# DIRECTION A
Answer these questions about the backup report:
(i) Who is listed as the author?
(ii) How long do files stay in the holding area?
(iii) What is periodically copied to tape?

# TEXT EXTRACT
* * *
V10/cmd/backup.old/new.ms

.FP palatino
.TL
Backup \(em the second release
.AU
Andrew Hume
.AI
.MH
.I research!andrew
.AB
The second release of the backup software is quite different from the first.
This report provides details of the changes and motivations for the changes.
.AE
.SH
Introduction
.PP
The backup system described here is an incremental system;
small files that have been changed recently are saved at a central
system (the \f2backup machine\fP).
Explicit commands implement recovering of files and searching for file versions.
.SH
Architecture
.PP
The main elements in the architecture are the backup machine
and the client systems.
The backup machine has a database for managing file versions and
two areas for file storage; a holding area (where files live for a few days)
and a permanent storage area.
The latter includes optical disk and magnetic disk that is periodically
copied to tape.
The backup system does not care; it is only responsible for copying
files into the permanent storage area.
The process is described as two (nearly) independent parts:
copying files from clients into the holding area,
and transfering files from the holding area into the permanent storage area.
* * *
(Extracted data entries)
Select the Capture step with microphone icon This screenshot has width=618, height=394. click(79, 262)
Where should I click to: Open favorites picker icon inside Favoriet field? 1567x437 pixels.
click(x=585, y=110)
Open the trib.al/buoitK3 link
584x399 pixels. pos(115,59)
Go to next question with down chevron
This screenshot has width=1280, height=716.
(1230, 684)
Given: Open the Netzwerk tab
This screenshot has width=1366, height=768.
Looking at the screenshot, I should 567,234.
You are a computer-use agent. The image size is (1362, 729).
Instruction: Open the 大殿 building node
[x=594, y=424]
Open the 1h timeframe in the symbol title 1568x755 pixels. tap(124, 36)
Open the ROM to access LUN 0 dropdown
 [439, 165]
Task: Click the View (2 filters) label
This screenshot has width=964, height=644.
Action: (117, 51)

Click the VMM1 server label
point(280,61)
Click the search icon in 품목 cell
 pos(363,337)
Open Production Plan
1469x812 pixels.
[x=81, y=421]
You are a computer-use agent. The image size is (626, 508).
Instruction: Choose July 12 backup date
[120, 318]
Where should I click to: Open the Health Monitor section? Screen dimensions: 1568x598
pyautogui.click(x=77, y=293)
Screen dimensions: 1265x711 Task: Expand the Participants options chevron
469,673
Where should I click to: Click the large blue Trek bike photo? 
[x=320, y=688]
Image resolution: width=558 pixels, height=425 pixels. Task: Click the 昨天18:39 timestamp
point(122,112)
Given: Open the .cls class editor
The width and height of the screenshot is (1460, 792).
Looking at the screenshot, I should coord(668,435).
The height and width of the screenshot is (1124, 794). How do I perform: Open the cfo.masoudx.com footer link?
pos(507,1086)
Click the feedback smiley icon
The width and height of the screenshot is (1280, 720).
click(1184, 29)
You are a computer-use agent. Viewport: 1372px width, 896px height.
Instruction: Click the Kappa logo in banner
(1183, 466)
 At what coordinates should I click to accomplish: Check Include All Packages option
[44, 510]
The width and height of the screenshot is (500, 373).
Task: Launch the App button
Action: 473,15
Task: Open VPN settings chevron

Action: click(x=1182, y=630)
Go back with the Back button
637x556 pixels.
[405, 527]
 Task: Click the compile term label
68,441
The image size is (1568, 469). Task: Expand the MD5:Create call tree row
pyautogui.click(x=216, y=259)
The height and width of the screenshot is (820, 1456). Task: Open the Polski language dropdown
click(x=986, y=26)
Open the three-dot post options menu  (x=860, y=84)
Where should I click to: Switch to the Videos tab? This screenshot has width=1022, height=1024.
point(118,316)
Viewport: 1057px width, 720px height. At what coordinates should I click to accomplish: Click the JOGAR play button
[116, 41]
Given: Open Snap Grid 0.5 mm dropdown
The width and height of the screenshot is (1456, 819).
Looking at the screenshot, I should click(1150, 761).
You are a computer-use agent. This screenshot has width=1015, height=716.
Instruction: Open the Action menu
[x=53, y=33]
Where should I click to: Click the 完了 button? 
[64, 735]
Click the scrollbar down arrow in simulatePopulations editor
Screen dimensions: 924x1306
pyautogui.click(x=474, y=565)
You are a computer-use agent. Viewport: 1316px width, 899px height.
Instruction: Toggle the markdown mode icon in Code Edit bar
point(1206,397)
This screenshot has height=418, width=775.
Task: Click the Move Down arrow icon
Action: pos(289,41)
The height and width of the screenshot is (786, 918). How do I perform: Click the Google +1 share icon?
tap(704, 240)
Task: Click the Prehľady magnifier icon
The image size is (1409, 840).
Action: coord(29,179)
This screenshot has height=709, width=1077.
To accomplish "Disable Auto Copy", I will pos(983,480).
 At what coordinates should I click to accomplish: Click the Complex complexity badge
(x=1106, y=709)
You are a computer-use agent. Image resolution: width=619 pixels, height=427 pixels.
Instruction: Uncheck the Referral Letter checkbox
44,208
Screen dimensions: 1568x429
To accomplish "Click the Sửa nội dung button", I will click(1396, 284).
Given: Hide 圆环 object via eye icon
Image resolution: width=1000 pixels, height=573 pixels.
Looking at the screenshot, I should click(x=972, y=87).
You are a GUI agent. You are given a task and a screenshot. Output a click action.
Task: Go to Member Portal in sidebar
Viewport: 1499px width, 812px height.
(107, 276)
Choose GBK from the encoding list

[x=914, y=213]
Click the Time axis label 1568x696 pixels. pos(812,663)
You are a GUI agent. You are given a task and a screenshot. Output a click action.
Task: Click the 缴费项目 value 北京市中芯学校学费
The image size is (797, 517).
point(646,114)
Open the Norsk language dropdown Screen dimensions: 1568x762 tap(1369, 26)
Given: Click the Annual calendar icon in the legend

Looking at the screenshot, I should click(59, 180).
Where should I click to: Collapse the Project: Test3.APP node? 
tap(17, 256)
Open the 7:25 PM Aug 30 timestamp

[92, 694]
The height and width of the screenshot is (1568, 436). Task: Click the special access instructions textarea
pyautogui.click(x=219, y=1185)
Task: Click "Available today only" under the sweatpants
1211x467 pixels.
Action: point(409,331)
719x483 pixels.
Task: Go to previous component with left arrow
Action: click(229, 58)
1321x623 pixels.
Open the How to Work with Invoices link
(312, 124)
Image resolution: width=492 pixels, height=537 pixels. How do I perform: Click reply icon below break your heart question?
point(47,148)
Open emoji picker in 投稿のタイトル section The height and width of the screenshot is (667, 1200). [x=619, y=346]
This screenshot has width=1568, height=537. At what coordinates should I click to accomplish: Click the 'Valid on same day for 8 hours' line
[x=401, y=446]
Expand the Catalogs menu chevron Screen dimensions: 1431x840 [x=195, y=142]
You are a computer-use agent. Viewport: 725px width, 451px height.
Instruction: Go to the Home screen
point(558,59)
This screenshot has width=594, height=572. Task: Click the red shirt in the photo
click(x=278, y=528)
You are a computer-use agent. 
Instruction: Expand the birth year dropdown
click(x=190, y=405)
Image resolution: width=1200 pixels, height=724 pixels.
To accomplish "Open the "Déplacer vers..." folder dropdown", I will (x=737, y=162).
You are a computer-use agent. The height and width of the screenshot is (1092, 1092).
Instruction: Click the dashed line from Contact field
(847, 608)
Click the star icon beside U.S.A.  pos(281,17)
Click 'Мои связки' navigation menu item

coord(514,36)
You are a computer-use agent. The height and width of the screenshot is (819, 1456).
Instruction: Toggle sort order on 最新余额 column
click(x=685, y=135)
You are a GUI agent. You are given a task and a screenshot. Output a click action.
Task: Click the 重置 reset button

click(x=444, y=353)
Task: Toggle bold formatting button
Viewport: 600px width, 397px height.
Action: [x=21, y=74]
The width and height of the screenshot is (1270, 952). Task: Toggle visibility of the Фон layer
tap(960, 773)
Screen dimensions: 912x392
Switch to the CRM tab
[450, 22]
* * *
# DIRECTION B
In the entries, rename "Instruction" to "Step" from the first line of the entries through the line containing "(1183, 466)". Return only those lines, with everything else left unchanged.

# EXERCISE OUTPUT A
(i) Andrew Hume
(ii) A few days
(iii) Magnetic disk

# EXERCISE OUTPUT B
Select the Capture step with microphone icon This screenshot has width=618, height=394. click(79, 262)
Where should I click to: Open favorites picker icon inside Favoriet field? 1567x437 pixels.
click(x=585, y=110)
Open the trib.al/buoitK3 link
584x399 pixels. pos(115,59)
Go to next question with down chevron
This screenshot has width=1280, height=716.
(1230, 684)
Given: Open the Netzwerk tab
This screenshot has width=1366, height=768.
Looking at the screenshot, I should 567,234.
You are a computer-use agent. The image size is (1362, 729).
Step: Open the 大殿 building node
[x=594, y=424]
Open the 1h timeframe in the symbol title 1568x755 pixels. tap(124, 36)
Open the ROM to access LUN 0 dropdown
 [439, 165]
Task: Click the View (2 filters) label
This screenshot has width=964, height=644.
Action: (117, 51)

Click the VMM1 server label
point(280,61)
Click the search icon in 품목 cell
 pos(363,337)
Open Production Plan
1469x812 pixels.
[x=81, y=421]
You are a computer-use agent. The image size is (626, 508).
Step: Choose July 12 backup date
[120, 318]
Where should I click to: Open the Health Monitor section? Screen dimensions: 1568x598
pyautogui.click(x=77, y=293)
Screen dimensions: 1265x711 Task: Expand the Participants options chevron
469,673
Where should I click to: Click the large blue Trek bike photo? 
[x=320, y=688]
Image resolution: width=558 pixels, height=425 pixels. Task: Click the 昨天18:39 timestamp
point(122,112)
Given: Open the .cls class editor
The width and height of the screenshot is (1460, 792).
Looking at the screenshot, I should coord(668,435).
The height and width of the screenshot is (1124, 794). How do I perform: Open the cfo.masoudx.com footer link?
pos(507,1086)
Click the feedback smiley icon
The width and height of the screenshot is (1280, 720).
click(1184, 29)
You are a computer-use agent. Viewport: 1372px width, 896px height.
Step: Click the Kappa logo in banner
(1183, 466)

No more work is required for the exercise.